## Fractions are Hard!

### 4.2 Shepherd and Sheep Problems

Egyptian fractions also make a wonderful appearance in a set of classic teasers.

An elderly shepherd, with a poor understanding of mathematics, died and left his entire flock of 17 sheep to his three sons. To his first son, whom he admired dearly, he bequeathed half his flock of sheep. To his second son, with whom he was in some favor, one third his flock and to his third son, whom he considered a rogue, one-ninth of his flock. The sons realized that the proportions are strange and that the number 17 is resistant to convenient divisibility, yet they found a clever way to successfully honor their father’s wishes. What was their solution? |

Meanwhile, three daughters of a recently deceased shepherdess faced a similar mathematical predicament. Their mother, very wealthy but also possessing a vague understanding of fractions, had bequeathed her flock of 624 llamas according to the proportions 1/5 to her first daughter, 1/30 to her second daughter, and 1/2670 to her third!
The three daughters managed to fulfill her mother’s wishes. How? |

These classic herd-sharing puzzles have a trick solution (that does not require converting the flock to mutton!)

Think about these problems before reading on.

***

Here are the answers:

The three sons borrowed one sheep from a neighbor to boost the count of their flock to 18. From this flock, the first son took 9 sheep (half), the second 6 (a third), and the third 2 (a ninth). This left one sheep over, which they returned to the neighbor!

The three daughters realized, on the other hand, they needed to borrow 2046 llamas from another source. This boosted the flock to a count of 2670 from which the first daughter took 534 llamas (one fifth), the second 89 llamas (one 30^{th}) and the third 1 llama (one 2670^{th} of the flock). This left 2046 llamas, which they promptly returned.
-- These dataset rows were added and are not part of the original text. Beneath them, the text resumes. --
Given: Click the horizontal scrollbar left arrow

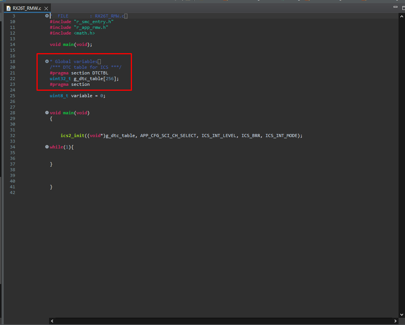Looking at the screenshot, I should coord(52,321).
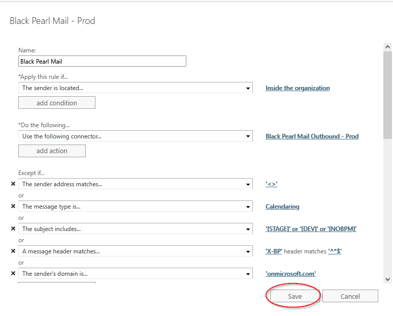Open 'The sender is located' dropdown
393x316 pixels.
[248, 88]
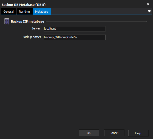The image size is (153, 139).
Task: Open the tab list dropdown arrow icon
Action: coord(149,11)
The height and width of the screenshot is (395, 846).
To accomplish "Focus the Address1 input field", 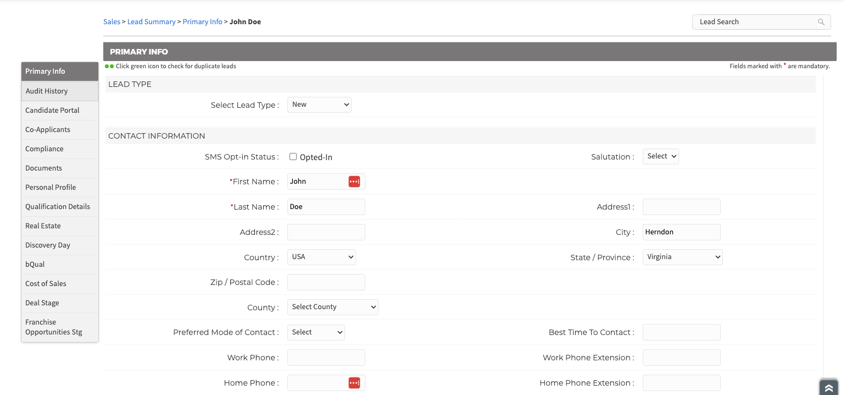I will 681,207.
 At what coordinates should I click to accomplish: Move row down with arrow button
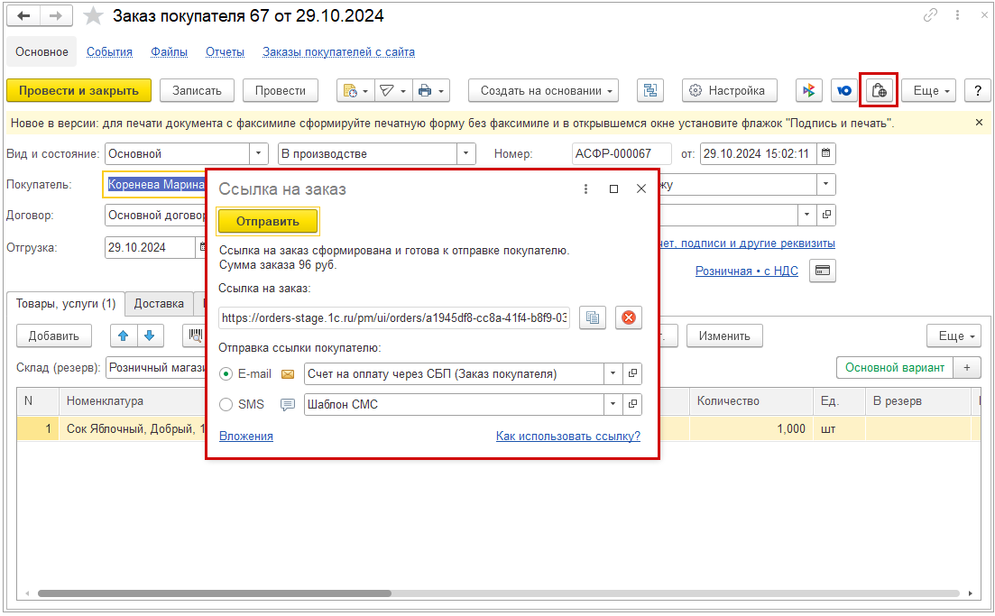pos(149,336)
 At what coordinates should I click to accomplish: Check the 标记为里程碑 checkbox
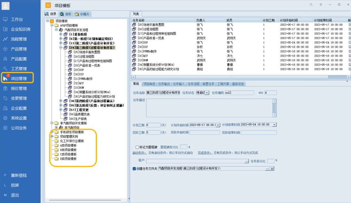click(137, 147)
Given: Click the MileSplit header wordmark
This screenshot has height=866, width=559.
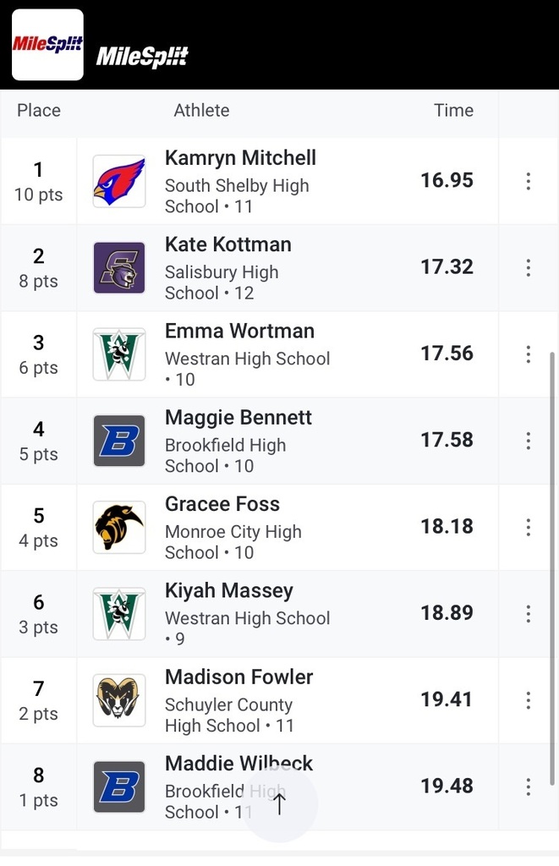Looking at the screenshot, I should click(143, 57).
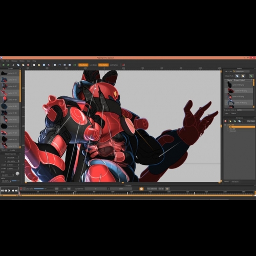Screen dimensions: 256x256
Task: Toggle the Show Bones button
Action: (x=83, y=65)
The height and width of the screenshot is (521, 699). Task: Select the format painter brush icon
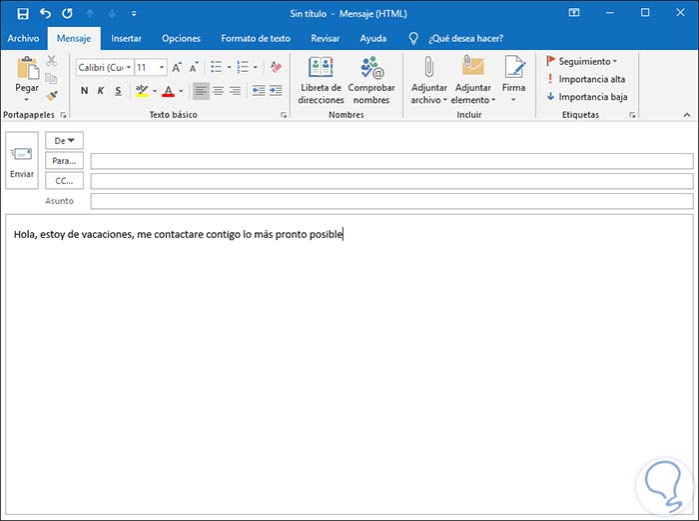point(52,97)
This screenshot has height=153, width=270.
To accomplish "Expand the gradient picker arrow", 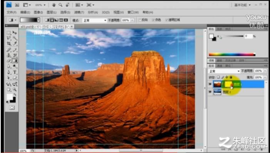I will [39, 20].
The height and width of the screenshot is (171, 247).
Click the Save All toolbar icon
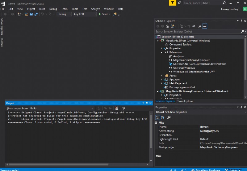[36, 14]
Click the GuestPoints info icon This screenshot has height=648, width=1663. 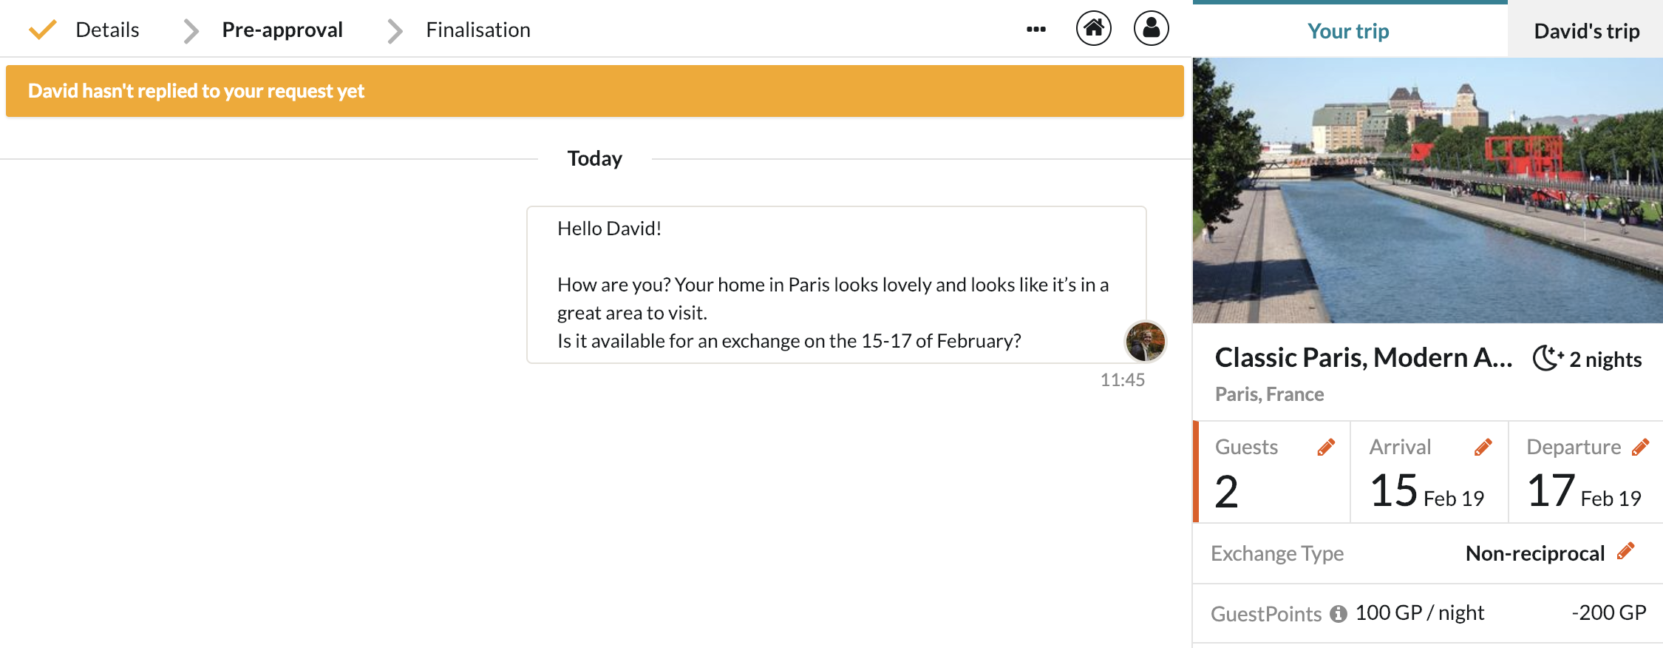[1338, 614]
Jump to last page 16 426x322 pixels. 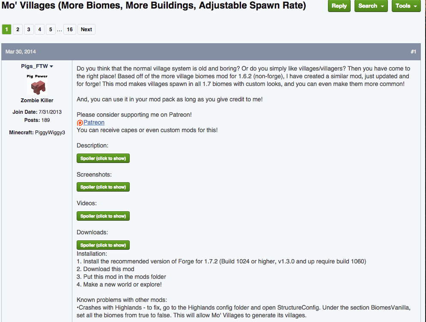coord(70,30)
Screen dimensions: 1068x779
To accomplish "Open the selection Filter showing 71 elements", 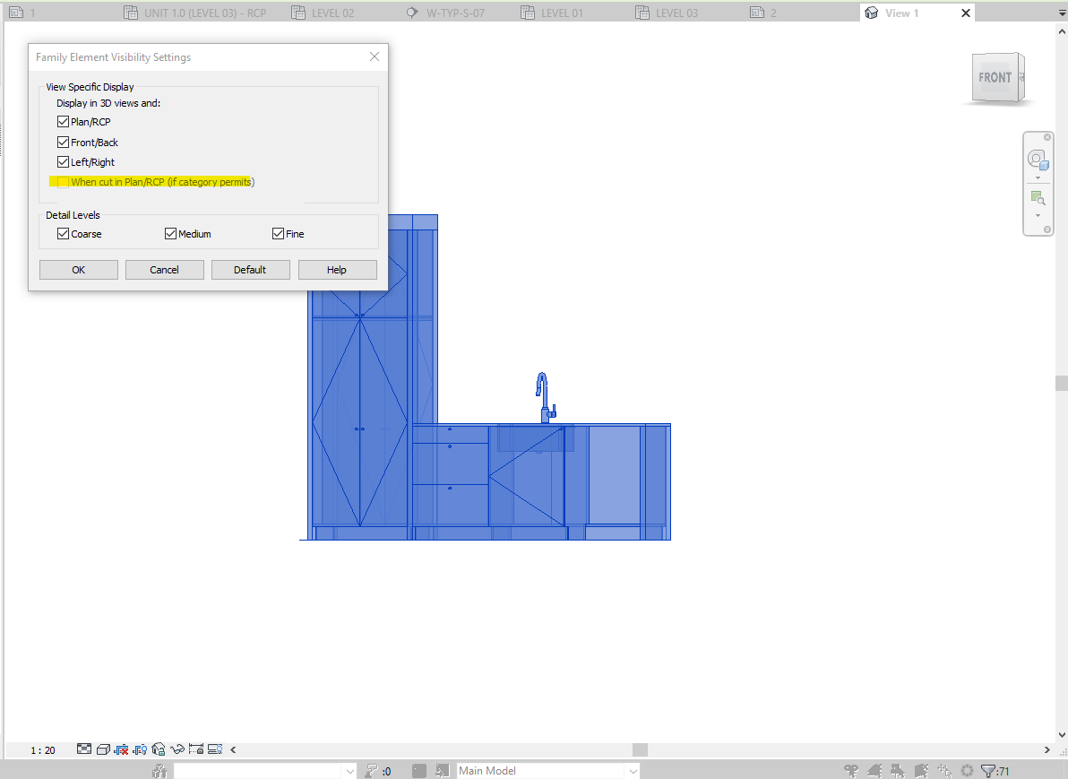I will coord(989,770).
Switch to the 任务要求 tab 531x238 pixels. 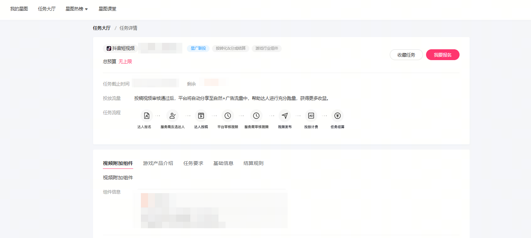pos(193,163)
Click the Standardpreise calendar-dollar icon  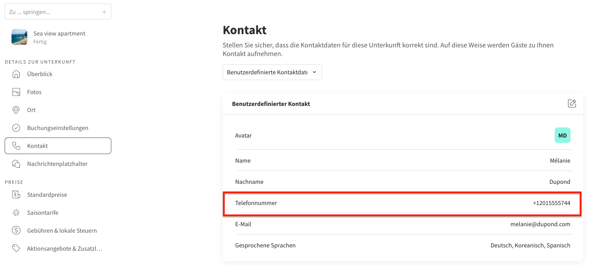coord(16,195)
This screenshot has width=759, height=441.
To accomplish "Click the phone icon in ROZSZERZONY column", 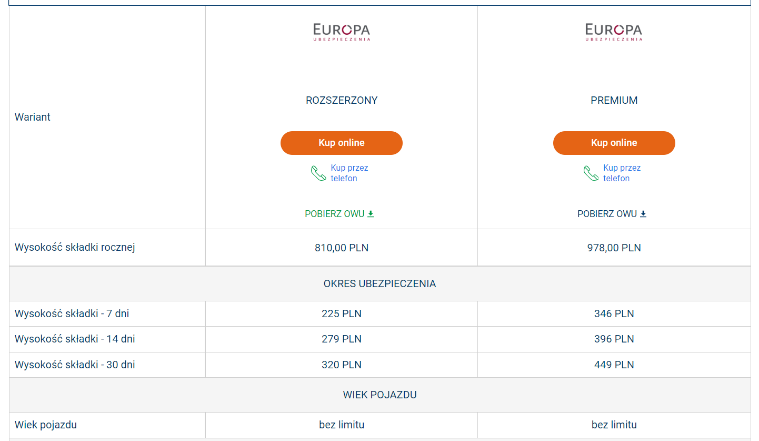I will (318, 173).
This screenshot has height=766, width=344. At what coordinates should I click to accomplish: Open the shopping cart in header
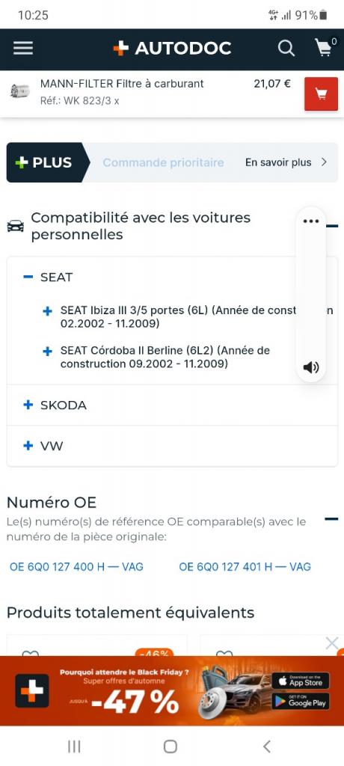tap(325, 47)
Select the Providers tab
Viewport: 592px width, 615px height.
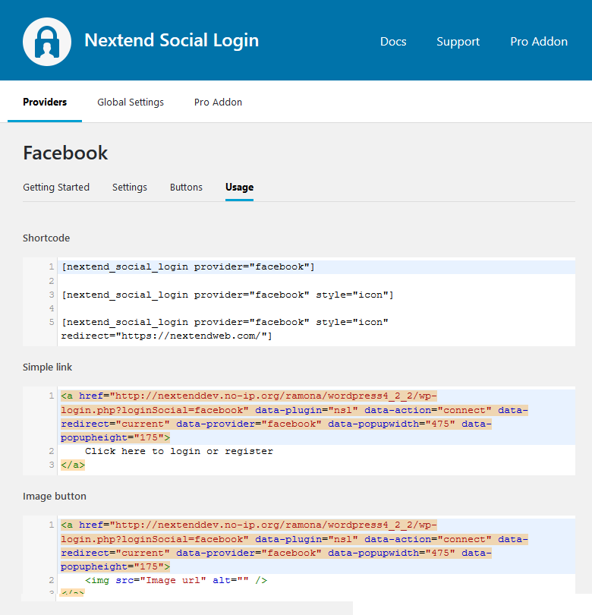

**Comment: **There is a legal problem with this approach: An estate cannot accrue further debt before distributing its goods. We’ll just set this issue to the side.

Notice that

\(\dfrac{1}{2}+\dfrac{1}{3}+\dfrac{1}{9}=\dfrac{17}{18}\).

If we rewrite this as \(18\left(\dfrac{1}{2}+\dfrac{1}{3}+\dfrac{1}{9}\right)=17\) we see why boosting to a count of 18 sheep solves the first problem. (Notice too that 18 is lowest common multiple of 2, 3, and 9.)

Similarly \(\dfrac{1}{5}+\dfrac{1}{30}+\dfrac{1}{2670}=\dfrac{624}{2670}\) yields a match with the three-daughter llama puzzle.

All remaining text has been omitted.